Après la loi relative au secteur de l'énergie, adoptée il y a un an, après celle instituant le droit au logement opposable et portant diverses mesures en faveur de la cohésion sociale, qui a permis d'inscrire l'accès aux tarifs régulés après le 1er juillet 2007 pour les nouveaux logements, nous examinons aujourd'hui, en deuxième lecture, un texte relatif aux tarifs réglementés d'électricité et de gaz naturel.
Le moins que l'on puisse dire, c'est que la législation fixant le cadre énergétique de notre pays n'est pas figée. Elle aurait même plutôt tendance à être de plus en plus instable !

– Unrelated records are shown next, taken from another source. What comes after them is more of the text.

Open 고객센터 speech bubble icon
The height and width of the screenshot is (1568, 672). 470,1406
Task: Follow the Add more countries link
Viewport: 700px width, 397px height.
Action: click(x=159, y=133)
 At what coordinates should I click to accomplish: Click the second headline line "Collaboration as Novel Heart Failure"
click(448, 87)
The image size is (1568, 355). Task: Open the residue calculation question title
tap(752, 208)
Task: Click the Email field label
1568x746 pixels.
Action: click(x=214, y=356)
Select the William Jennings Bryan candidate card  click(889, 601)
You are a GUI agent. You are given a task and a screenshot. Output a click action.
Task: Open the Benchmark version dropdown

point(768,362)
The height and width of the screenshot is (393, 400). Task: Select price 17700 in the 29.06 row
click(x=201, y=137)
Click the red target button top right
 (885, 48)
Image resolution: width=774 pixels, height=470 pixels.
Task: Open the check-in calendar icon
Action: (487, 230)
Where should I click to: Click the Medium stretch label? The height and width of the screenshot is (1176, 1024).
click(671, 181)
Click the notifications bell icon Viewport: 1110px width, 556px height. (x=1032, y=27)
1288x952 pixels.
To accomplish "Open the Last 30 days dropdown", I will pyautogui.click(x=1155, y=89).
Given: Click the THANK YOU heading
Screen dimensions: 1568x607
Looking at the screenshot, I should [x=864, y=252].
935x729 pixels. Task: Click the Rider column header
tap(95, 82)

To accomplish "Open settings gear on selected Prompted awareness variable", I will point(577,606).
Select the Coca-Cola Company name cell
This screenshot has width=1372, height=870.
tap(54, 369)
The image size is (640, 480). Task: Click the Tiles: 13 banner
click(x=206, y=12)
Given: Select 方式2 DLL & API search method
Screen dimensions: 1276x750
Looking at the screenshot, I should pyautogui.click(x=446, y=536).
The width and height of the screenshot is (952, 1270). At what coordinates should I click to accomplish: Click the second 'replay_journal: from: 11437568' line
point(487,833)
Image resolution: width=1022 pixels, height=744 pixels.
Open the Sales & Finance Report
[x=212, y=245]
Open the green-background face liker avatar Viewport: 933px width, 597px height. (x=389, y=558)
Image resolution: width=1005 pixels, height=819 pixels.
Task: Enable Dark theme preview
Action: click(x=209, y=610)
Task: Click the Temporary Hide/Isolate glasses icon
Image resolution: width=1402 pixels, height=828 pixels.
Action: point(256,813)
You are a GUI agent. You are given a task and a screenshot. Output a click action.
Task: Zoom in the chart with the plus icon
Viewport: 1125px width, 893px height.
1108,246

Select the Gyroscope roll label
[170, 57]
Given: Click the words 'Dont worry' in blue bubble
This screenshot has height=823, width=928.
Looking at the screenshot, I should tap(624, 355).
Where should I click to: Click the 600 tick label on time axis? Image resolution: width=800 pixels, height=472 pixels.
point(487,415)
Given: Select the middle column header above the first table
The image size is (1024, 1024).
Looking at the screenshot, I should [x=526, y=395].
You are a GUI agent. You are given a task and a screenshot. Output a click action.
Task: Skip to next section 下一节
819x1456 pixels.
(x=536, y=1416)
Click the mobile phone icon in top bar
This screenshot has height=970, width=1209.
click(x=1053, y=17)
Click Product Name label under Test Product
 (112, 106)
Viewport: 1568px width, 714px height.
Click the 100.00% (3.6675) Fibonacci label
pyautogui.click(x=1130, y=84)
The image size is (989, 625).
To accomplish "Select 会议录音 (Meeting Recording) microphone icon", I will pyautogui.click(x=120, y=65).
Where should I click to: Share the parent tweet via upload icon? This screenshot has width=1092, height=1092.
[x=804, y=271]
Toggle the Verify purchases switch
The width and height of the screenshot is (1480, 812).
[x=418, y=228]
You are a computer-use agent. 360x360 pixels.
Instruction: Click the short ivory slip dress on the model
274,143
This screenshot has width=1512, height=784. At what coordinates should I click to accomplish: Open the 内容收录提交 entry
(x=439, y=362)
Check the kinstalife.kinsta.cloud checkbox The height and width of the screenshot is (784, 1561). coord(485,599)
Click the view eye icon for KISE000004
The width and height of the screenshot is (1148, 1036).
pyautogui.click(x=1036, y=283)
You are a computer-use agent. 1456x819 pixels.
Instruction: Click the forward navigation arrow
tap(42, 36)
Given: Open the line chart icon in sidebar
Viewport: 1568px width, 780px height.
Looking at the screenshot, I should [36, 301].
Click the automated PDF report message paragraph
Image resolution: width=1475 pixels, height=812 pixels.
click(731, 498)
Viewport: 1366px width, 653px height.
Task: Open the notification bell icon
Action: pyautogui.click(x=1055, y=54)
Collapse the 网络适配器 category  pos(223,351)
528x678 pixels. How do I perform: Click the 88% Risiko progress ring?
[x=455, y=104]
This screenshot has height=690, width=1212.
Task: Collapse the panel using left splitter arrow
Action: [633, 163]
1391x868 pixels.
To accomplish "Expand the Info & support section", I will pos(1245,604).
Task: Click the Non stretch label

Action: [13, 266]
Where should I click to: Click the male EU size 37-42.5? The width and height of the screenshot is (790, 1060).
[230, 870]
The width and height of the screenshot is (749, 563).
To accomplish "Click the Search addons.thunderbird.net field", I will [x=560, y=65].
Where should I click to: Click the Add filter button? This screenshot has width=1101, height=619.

On peut d'ores et déjà gager qu'il y aura d'autres textes pour amender encore et encore une législation peut-être à la peine sur ce sujet, tant qu'il n'aura pas été examiné dans sa globalité, notamment en ce qui concerne le troisième paquet énergétique européen dont la mise en oeuvre contredit parfois les prévisions des zélateurs du libéralisme annonçant une baisse des prix pour le consommateur.
Je tiens à saluer la persévérance et la compétence de M. le rapporteur, Ladislas Poniatowski, qui s'est associé un maximum de collègues afin de faire la lumière sur un sujet aussi délicat que celui de l'énergie.
Chacun s'en souvient, la France possédait, il n'y a pas si longtemps, un dispositif public de production d'électricité et de gaz qui apportait une entière satisfaction à ses usagers. Il continue encore de le faire, mais pour combien de temps ?
Les équipements du territoire ont été massifs et les tarifs n'avaient pas pour objet la réalisation de profits. L'objectif était de mutualiser, de maintenir, de développer et de moderniser des réseaux et des centrales, lesquels, pour l'électricité tout au moins, ont permis à notre pays d'atteindre une forme d'indépendance énergétique.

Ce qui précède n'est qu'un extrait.